▶ [Assignment]:
From the entries below, please output exactly the lines starting at the one containing "Collapse the Products" and ending at the one containing "Open the more", both included.

Dataset entries
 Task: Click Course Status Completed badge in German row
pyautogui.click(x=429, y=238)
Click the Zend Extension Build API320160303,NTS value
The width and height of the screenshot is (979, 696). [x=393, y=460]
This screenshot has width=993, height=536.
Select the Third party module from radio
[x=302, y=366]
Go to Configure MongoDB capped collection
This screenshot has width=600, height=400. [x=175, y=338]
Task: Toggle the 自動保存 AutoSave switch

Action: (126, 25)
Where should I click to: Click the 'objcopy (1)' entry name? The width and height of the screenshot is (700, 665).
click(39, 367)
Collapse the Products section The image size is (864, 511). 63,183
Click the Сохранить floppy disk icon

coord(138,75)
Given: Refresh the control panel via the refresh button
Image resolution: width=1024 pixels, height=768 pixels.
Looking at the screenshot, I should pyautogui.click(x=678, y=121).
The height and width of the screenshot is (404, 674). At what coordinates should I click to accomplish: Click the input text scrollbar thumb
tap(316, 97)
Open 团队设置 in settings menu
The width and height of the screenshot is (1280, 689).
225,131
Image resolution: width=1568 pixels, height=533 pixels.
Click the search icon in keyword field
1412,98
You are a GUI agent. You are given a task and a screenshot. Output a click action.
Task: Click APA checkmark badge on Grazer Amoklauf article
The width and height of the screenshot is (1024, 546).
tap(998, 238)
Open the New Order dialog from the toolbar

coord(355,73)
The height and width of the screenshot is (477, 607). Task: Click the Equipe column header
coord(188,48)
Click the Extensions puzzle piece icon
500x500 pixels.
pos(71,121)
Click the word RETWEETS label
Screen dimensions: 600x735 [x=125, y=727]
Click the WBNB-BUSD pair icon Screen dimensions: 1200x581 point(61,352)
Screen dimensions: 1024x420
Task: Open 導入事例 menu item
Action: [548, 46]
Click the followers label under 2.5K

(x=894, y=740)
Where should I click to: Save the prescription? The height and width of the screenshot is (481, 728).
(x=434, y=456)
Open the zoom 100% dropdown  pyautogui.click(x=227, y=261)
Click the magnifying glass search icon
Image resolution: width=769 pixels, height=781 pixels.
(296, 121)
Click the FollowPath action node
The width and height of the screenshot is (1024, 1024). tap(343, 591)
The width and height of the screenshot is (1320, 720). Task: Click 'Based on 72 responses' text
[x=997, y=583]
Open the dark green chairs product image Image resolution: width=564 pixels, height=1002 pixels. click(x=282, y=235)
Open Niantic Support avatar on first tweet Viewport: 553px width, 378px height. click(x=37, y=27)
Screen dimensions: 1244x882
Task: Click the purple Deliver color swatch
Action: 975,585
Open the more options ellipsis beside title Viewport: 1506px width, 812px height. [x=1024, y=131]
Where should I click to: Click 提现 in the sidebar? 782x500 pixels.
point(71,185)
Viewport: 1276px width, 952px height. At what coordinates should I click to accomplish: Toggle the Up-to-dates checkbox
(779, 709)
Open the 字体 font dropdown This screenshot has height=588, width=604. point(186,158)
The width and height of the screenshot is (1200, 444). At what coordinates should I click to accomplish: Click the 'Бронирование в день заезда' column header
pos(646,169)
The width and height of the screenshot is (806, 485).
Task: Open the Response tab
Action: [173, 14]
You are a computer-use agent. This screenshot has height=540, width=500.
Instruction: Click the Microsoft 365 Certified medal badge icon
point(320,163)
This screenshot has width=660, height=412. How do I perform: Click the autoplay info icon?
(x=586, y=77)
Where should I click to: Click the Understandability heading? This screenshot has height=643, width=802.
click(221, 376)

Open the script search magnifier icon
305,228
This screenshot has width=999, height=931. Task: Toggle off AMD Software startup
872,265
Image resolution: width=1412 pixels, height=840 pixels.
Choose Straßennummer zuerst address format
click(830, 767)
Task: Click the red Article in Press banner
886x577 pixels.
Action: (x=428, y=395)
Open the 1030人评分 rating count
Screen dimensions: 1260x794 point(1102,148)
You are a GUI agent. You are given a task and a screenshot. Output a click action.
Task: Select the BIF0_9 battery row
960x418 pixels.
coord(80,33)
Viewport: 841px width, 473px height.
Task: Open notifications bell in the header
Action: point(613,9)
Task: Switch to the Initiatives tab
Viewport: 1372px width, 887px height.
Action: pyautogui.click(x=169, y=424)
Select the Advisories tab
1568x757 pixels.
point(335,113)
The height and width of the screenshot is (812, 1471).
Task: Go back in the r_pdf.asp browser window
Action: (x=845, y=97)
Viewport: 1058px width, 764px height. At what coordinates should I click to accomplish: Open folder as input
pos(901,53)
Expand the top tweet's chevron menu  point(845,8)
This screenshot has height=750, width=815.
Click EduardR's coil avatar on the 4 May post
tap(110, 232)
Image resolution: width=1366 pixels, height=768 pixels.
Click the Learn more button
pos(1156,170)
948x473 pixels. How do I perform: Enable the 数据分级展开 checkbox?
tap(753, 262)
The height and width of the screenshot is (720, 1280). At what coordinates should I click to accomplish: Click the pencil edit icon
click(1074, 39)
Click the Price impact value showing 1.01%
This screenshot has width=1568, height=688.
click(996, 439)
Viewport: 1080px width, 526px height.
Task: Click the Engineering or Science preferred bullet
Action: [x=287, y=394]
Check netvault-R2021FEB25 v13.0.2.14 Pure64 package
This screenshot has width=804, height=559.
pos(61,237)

▶ [Written answer]:
Collapse the Products section The image size is (864, 511). 63,183
Click the Сохранить floppy disk icon

coord(138,75)
Given: Refresh the control panel via the refresh button
Image resolution: width=1024 pixels, height=768 pixels.
Looking at the screenshot, I should pyautogui.click(x=678, y=121).
The height and width of the screenshot is (404, 674). At what coordinates should I click to accomplish: Click the input text scrollbar thumb
tap(316, 97)
Open 团队设置 in settings menu
The width and height of the screenshot is (1280, 689).
225,131
Image resolution: width=1568 pixels, height=533 pixels.
Click the search icon in keyword field
1412,98
You are a GUI agent. You are given a task and a screenshot. Output a click action.
Task: Click APA checkmark badge on Grazer Amoklauf article
The width and height of the screenshot is (1024, 546).
tap(998, 238)
Open the New Order dialog from the toolbar

coord(355,73)
The height and width of the screenshot is (477, 607). Task: Click the Equipe column header
coord(188,48)
Click the Extensions puzzle piece icon
500x500 pixels.
pos(71,121)
Click the word RETWEETS label
Screen dimensions: 600x735 [x=125, y=727]
Click the WBNB-BUSD pair icon Screen dimensions: 1200x581 point(61,352)
Screen dimensions: 1024x420
Task: Open 導入事例 menu item
Action: [548, 46]
Click the followers label under 2.5K

(x=894, y=740)
Where should I click to: Save the prescription? The height and width of the screenshot is (481, 728).
(x=434, y=456)
Open the zoom 100% dropdown  pyautogui.click(x=227, y=261)
Click the magnifying glass search icon
Image resolution: width=769 pixels, height=781 pixels.
(296, 121)
Click the FollowPath action node
The width and height of the screenshot is (1024, 1024). tap(343, 591)
The width and height of the screenshot is (1320, 720). Task: Click 'Based on 72 responses' text
[x=997, y=583]
Open the dark green chairs product image Image resolution: width=564 pixels, height=1002 pixels. click(x=282, y=235)
Open Niantic Support avatar on first tweet Viewport: 553px width, 378px height. click(x=37, y=27)
Screen dimensions: 1244x882
Task: Click the purple Deliver color swatch
Action: 975,585
Open the more options ellipsis beside title Viewport: 1506px width, 812px height. [x=1024, y=131]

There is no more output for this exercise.